As you know, people have been known to have unexpected brushes with the authorities from time to time, often on the way home after a "social session" with family or friends.
Well, two days ago, it happened to me. I was out for the evening to a Christmas Party and had more than several margaritas coupled with a bottle of rather nice red wine. It was held at a great Mexican restaurant!!
Although relaxed, I still had the common sense to know I was slightly over the limit.
That's when I did something I've never done before - I took a taxi home!
Sure enough on the way home there was a police roadblock, but since it was a taxi they waved it past and I arrived home safely without incident. These roadblocks can be anywhere and I realized how lucky I was to have chosen to take a taxi!!

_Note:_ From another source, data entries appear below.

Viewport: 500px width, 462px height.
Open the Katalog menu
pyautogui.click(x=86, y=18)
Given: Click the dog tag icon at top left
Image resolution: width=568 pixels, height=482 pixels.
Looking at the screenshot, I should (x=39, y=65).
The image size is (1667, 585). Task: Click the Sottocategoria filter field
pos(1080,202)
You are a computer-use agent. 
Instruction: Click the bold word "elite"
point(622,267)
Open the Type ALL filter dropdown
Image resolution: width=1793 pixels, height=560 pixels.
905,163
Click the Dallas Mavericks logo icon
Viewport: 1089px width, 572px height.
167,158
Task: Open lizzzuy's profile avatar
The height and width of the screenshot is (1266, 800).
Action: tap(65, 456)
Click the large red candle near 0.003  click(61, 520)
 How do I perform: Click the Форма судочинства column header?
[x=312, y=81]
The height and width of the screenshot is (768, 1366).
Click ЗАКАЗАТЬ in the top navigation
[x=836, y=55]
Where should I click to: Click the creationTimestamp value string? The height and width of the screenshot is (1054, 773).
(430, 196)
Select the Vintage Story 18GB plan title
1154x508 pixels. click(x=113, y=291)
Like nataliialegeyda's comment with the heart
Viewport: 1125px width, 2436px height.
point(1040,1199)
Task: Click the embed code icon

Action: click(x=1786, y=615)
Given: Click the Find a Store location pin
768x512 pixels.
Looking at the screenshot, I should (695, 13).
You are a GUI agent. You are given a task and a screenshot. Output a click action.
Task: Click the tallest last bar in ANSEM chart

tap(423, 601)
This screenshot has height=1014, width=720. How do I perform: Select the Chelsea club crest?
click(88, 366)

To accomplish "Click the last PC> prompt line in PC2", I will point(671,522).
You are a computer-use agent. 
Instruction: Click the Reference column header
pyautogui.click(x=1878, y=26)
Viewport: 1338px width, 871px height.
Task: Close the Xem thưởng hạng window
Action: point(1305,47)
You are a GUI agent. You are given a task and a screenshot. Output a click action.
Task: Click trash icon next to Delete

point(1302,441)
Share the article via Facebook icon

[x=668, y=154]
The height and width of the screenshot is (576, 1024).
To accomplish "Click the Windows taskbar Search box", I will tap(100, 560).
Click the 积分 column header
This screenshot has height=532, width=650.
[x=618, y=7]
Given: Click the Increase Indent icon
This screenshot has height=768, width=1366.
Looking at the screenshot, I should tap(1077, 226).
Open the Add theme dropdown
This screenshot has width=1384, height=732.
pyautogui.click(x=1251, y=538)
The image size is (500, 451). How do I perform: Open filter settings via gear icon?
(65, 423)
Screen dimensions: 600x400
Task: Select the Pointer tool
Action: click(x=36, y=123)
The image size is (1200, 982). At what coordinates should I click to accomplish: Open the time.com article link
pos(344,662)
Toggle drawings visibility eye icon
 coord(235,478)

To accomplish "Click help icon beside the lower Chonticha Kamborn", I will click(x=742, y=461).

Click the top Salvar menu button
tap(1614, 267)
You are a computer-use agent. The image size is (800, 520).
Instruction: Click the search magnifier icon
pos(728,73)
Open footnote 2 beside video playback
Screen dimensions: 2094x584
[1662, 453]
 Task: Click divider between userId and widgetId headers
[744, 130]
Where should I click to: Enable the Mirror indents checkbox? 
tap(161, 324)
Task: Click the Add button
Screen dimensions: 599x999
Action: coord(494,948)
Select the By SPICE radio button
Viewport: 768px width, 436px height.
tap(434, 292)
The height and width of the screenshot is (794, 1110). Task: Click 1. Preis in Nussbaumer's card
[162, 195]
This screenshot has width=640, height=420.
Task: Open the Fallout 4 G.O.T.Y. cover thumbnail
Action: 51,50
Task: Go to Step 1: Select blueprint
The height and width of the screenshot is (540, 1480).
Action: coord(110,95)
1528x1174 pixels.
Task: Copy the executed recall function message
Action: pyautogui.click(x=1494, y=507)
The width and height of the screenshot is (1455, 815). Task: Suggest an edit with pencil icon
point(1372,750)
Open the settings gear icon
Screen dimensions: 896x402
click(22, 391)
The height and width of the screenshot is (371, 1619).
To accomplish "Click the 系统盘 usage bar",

This was a real surprise to me, because I had never driven a taxi before. I don't know where I got it, and now that it's in my garage I don't know what to do with it.
So, anyway, if you want to borrow it give me a call.
Have a Merry Christmas and be safe out there!
An elderly man in Oklahoma calls his son in New York and says,
"I hate to ruin your day son, but I have to tell you that your mother and I are getting a divorce; 45 years of marriage... and that much misery is enough!"
"Dad, what are you talking about?" the son yells.
"We can't stand the sight of each other any longer," the old dad explained. "We're sick of each other, and I'm sick of talking about this, so you call your sister in Hong Kong and tell her!".
Frantic, the son calls his sister, who explodes on the phone.
"Like heck they're getting divorced," she shouts, "I'll take care of this."
She calls her elderly father immediately, and screams at him, "You are not getting divorced. Don't do a single thing until I get there. I'm calling my brother back, and we'll both be there tomorrow. Until then, don't do a thing, you hear me?" she yelled as she hung up the phone.
The old man hangs up his phone and turns to his wife. "Okay", he says, "it's all set. They're both coming for Christmas and paying their own air-fare."
That's funny..... :-)
Ma and Pa were celebrating 50 years together.
Their three kids, all successful, agreed to a Sunday dinner in their honor.
"Happy Anniversary Mom and Dad," gushed Son No. 1.
'Sorry I'm running late. I had an emergency at the hospital with a patient, you know how it is, and I didn't have time to get you a gift."
"Not to worry," said the father.
"Important thing is we're all together today."
Son No. 2 arrived. "You and Mom look great, Dad.
I just flew in from LA between depositions and didn't have time to shop for you."
"It's nothing," said the father.
"We're glad you were able to come."
Just then the daughter arrived.
"Hello and happy anniversary! Sorry, but my boss is sending me out of town and I was really busy packing so I didn't have time to get you anything."
After they had finished dessert, the father said,
"There's something your mother and I have wanted to tell you for a long time.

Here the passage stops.